From: Thomas Graf <tgraf@suug.ch>
To: Shrijeet Mukherjee <shm@cumulusnetworks.com>
Cc: hannes@stressinduktion.org, nicolas.dichtel@6wind.com,
dsahern@gmail.com, ebiederm@xmission.com, hadi@mojatatu.com,
davem@davemloft.net, stephen@networkplumber.org,
netdev@vger.kernel.org, roopa@cumulusnetworks.com,
gospo@cumulusnetworks.com, jtoppins@cumulusnetworks.com,
nikolay@cumulusnetworks.com
Subject: Re: [RFC net-next 0/3] Proposal for VRF-lite
Date: Tue, 9 Jun 2015 12:15:50 +0200 [thread overview]

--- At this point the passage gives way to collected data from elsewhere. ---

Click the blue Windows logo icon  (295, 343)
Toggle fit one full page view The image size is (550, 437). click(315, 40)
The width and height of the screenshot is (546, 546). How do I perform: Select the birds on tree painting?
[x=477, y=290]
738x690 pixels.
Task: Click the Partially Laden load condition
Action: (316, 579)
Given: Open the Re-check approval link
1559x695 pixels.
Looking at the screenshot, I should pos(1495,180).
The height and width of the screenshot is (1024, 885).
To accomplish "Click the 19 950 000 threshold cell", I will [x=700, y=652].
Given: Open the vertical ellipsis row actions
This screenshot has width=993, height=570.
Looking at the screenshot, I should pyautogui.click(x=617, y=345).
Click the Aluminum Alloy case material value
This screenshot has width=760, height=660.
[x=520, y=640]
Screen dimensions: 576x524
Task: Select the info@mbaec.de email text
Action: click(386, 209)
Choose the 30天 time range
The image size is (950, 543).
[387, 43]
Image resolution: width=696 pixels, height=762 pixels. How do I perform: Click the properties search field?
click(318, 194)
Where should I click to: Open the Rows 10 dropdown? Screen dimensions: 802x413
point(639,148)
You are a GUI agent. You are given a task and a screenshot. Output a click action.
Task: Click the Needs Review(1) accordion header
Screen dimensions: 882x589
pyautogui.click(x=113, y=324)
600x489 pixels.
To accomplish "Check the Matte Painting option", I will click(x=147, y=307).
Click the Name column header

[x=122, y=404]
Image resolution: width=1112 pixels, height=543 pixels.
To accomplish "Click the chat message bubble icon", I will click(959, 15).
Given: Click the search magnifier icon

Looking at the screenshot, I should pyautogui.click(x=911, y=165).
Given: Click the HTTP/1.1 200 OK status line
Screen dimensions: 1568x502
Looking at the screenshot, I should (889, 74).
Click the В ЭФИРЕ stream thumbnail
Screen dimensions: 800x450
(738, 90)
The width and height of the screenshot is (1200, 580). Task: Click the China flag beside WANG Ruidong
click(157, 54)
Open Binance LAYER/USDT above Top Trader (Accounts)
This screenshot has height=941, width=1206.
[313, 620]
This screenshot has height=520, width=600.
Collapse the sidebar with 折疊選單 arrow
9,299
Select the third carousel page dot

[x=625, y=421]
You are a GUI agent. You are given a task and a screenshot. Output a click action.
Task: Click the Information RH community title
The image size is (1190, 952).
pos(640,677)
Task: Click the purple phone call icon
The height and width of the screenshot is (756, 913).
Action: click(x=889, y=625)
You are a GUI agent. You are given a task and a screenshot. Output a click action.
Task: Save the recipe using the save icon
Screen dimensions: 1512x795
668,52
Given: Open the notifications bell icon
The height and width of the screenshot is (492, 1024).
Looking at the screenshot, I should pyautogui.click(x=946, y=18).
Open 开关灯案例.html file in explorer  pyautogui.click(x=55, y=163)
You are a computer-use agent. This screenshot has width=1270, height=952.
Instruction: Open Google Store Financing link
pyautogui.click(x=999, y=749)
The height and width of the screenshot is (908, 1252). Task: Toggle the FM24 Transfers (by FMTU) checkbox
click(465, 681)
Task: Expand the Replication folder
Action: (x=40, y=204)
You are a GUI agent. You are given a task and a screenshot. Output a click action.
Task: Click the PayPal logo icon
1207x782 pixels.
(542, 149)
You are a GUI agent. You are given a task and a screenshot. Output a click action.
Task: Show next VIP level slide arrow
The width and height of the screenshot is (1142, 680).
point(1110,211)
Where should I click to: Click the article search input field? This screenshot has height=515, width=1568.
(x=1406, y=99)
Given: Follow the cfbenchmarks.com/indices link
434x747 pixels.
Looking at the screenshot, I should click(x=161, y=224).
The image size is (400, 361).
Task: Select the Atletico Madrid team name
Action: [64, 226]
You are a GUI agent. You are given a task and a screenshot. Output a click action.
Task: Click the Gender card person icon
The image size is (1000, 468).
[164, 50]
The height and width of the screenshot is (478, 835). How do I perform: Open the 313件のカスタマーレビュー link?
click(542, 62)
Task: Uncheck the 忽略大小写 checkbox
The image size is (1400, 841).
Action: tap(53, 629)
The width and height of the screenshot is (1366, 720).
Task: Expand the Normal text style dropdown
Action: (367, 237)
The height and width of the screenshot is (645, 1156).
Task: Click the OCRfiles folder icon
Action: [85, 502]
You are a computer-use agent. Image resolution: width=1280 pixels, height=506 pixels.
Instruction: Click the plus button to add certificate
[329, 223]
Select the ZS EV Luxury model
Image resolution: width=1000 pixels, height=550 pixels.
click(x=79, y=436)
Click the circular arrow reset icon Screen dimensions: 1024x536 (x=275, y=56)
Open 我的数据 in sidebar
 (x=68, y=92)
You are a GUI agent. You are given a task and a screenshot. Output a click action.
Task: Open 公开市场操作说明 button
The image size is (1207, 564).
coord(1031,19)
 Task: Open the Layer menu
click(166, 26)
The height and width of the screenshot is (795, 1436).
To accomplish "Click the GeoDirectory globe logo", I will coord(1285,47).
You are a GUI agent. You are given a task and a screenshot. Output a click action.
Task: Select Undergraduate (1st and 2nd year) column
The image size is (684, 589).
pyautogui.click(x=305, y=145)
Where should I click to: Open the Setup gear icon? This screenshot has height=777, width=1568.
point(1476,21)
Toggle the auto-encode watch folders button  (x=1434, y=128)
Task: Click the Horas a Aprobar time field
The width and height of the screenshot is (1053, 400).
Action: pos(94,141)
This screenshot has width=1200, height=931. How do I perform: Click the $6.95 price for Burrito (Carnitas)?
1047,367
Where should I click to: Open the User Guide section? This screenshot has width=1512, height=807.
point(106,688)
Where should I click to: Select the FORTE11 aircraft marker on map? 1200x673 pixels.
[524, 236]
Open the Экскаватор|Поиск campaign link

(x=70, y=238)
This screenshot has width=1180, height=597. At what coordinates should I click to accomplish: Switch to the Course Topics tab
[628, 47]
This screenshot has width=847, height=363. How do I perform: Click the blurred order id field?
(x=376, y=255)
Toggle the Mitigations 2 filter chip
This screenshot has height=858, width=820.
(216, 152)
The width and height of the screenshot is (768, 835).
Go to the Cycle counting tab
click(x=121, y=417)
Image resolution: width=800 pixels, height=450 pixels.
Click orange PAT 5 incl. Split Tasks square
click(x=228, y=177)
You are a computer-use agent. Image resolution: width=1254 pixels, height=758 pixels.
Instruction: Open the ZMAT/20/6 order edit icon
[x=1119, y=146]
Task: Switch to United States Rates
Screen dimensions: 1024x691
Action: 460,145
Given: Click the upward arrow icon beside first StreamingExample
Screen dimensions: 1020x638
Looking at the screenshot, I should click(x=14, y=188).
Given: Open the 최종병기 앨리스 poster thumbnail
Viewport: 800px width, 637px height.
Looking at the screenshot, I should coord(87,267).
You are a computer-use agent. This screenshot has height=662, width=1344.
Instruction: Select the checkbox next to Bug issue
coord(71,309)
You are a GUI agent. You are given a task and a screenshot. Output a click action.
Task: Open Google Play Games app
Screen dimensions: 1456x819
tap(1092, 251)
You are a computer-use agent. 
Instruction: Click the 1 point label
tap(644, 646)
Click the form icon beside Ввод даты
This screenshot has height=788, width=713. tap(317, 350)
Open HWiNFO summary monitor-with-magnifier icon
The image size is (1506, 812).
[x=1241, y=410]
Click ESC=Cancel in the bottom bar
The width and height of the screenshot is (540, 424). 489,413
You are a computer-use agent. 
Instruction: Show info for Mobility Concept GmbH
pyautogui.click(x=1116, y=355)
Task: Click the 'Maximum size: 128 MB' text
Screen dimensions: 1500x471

Message-ID: <20150609101550.GA10411@pox.localdomain> (raw)
In-Reply-To: <cover.1433561681.git.shm@cumulusnetworks.com>
On 06/08/15 at 11:35am, Shrijeet Mukherjee wrote:
[...]
> model with some performance paths that need optimization. (Specifically
> the output route selector that Roopa, Robert, Thomas and EricB are
> currently discussing on the MPLS thread)
Thanks for posting these patches just in time. This explains how
you intent to deploy Roopa's patches in a scalable manner.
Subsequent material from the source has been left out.